Look, I’ve done my research and it’s painfully obvious that commercially packaged herbs vibrate at completely wrong frequencies. This is just physics, people. You don’t need a degree to understand that a rosemary sprig grown under controlled, intention-aware conditions in YOUR OWN garden is fundamentally different from whatever irradiated garbage they’re selling at Whole Foods. I grow everything myself and my food tastes categorically better — that’s not anecdotal, that’s empirical.
And before you come at me with your “peer reviewed studies” — those studies were funded by the herb industrial complex, so obviously they’re going to say frequency contamination isn’t real.
Also, and I cannot stress this enough: the direction you stir matters. I’ve been stirring counterclockwise for three years now and my soups have never been clearer, my sauces never more cohesive. Anyone who stirs clockwise like a mindless drone is just disrupting the natural energy flow of the dish. My neighbor still stirs clockwise and his risotto is basically beige sadness in a bowl. Coincidence? I don’t think so.
The real chefs — the ones who actually understand food on a molecular and spiritual level — all agree with me. I can’t name them because they’ve been largely silenced, but trust me they’re out there. Anyone who says otherwise is just too domesticated by convenience culture to see what’s right in front of them.
It’s really that simple.

The Methodological Architecture Here Is Genuinely Broken
The other comments have done solid work on the epistemological and rhetorical failures, so I want to zero in on something specific: the structural immunization of this argument against any possible falsification.

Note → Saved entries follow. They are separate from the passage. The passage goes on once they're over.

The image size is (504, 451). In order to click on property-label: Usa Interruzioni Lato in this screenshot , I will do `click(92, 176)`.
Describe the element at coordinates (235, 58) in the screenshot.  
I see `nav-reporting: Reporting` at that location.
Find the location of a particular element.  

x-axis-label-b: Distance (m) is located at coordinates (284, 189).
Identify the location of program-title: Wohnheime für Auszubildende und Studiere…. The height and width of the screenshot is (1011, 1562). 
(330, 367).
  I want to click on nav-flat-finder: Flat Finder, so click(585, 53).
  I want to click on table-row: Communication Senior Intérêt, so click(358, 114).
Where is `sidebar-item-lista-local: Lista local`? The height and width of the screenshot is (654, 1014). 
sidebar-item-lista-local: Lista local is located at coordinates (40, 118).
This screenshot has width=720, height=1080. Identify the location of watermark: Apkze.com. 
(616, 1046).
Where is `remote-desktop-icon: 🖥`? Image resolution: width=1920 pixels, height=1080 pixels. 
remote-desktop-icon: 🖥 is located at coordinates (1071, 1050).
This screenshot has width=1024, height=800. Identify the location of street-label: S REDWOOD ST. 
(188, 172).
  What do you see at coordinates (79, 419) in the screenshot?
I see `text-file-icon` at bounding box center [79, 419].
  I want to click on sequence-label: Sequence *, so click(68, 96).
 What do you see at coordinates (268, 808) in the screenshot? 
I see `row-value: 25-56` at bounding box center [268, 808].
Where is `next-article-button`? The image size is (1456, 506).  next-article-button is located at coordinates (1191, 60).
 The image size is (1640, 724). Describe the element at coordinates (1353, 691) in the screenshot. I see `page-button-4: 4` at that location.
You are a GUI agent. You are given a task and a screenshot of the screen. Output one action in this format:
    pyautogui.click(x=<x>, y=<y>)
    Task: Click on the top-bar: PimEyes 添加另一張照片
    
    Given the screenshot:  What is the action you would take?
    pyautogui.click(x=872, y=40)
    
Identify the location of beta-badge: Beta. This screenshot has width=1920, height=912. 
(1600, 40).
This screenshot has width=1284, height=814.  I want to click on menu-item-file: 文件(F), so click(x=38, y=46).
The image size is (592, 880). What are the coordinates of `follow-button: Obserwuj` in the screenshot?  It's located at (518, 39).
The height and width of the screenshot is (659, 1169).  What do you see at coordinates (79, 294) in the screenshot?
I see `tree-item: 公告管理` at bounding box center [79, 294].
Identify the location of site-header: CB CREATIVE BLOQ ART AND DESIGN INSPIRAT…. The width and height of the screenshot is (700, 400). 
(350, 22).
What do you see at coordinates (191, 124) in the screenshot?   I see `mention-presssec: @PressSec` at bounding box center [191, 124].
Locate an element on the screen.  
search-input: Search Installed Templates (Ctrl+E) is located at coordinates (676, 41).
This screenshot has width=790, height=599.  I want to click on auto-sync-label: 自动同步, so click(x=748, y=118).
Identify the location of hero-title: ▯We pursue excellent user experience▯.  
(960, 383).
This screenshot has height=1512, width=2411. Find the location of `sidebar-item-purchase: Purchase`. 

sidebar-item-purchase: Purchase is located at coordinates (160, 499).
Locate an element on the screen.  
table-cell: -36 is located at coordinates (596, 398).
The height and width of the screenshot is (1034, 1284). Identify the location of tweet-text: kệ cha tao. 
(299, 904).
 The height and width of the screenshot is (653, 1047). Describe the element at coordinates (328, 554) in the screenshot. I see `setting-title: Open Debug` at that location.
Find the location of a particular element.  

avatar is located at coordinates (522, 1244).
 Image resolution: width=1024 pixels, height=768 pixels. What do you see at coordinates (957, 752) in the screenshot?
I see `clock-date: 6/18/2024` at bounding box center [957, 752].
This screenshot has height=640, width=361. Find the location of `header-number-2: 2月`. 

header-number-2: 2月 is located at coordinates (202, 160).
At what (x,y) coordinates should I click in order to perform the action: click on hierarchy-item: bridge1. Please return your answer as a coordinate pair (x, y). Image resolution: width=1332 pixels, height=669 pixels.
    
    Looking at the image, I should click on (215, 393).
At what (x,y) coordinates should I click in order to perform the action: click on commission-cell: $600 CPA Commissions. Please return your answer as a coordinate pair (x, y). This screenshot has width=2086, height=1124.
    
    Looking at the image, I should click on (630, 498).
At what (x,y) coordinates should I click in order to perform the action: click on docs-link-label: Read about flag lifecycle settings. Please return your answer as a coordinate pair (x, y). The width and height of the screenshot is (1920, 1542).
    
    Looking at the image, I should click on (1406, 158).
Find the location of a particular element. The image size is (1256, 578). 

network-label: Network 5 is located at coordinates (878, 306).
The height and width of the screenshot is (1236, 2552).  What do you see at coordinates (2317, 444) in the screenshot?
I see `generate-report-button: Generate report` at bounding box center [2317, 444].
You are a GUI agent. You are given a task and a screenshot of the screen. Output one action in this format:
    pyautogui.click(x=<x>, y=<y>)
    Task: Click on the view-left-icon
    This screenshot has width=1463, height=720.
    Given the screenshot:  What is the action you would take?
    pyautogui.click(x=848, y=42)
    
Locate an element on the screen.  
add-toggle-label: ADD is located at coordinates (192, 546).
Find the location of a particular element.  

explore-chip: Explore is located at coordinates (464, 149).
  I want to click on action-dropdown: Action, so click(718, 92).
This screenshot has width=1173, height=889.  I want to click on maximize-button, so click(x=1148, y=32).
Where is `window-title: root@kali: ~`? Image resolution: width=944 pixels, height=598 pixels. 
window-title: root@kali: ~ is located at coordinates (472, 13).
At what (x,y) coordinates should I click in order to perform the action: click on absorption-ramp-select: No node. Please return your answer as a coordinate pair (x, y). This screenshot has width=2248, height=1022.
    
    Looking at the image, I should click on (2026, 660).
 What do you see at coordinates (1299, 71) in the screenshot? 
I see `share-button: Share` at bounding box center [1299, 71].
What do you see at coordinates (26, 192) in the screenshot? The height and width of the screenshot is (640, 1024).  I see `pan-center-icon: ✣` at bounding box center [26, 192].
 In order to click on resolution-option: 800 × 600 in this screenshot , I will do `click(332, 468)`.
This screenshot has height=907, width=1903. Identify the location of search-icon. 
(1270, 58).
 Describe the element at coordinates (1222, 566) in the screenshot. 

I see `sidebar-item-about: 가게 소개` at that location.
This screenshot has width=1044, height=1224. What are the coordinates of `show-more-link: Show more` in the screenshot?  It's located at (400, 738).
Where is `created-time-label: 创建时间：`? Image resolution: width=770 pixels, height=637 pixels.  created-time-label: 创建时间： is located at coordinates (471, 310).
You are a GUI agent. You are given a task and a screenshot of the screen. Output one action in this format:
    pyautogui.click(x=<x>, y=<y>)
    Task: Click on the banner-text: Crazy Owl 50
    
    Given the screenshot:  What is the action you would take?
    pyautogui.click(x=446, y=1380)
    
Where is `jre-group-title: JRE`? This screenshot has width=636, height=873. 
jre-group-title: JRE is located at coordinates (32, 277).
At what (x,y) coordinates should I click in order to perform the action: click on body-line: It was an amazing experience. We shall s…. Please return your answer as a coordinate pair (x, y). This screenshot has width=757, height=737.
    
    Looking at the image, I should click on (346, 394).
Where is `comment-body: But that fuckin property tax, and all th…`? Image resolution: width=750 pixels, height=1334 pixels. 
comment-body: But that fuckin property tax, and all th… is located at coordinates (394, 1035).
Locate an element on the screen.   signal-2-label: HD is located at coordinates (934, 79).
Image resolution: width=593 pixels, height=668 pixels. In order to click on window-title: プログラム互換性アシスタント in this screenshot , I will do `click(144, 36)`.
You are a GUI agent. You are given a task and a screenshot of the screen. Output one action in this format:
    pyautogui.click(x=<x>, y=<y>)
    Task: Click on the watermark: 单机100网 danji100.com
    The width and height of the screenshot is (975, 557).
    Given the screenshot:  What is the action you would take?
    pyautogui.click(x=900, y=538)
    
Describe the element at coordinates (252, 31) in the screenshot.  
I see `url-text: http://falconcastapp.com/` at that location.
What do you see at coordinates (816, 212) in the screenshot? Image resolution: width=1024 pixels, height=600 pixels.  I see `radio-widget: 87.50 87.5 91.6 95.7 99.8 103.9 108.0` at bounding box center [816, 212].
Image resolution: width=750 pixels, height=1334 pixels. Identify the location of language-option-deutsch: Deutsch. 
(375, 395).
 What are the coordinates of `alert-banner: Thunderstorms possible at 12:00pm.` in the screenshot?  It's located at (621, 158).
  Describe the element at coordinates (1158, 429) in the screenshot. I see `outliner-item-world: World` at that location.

The Unfalsifiability Problem
This is a classic thought-terminating cliché — any evidence that contradicts the claim is pre-emptively disqualified by its source. This isn’t skepticism; it’s a closed epistemic loop. Real skepticism applies consistent scrutiny in all directions, including to one’s own claims.
The Anecdote-as-Empiricism Fallacy
This is a direct misuse of the word. Empirical evidence requires controlled conditions, reproducibility, and ideally blinding to prevent confirmation bias. A personal taste assessment of one’s own cooking — where you already believe your method is superior — is textbook expectation bias. Food science has documented this extensively in sensory evaluation methodology.
The Silenced Experts Claim
This is unfalsifiable by design. It’s worth noting that food science is one of the more commercially fragmented fields — there are plenty of researchers funded by competing interests who would love to publish findings that undercut major herb distributors if the data supported it. The absence of such findings is itself data.
Summary
The position fails on three compounding levels: it immunizes itself against falsification, misdefines empirical evidence, and relies on unnamed, unverifiable authority. Ritual and intentionality in food preparation can have genuine psychological effects on the eating experience — that’s actually well-documented in behavioral economics and sensory research — but that’s a very different claim from the one being made here, and it doesn’t require inventing frequency physics to explain it.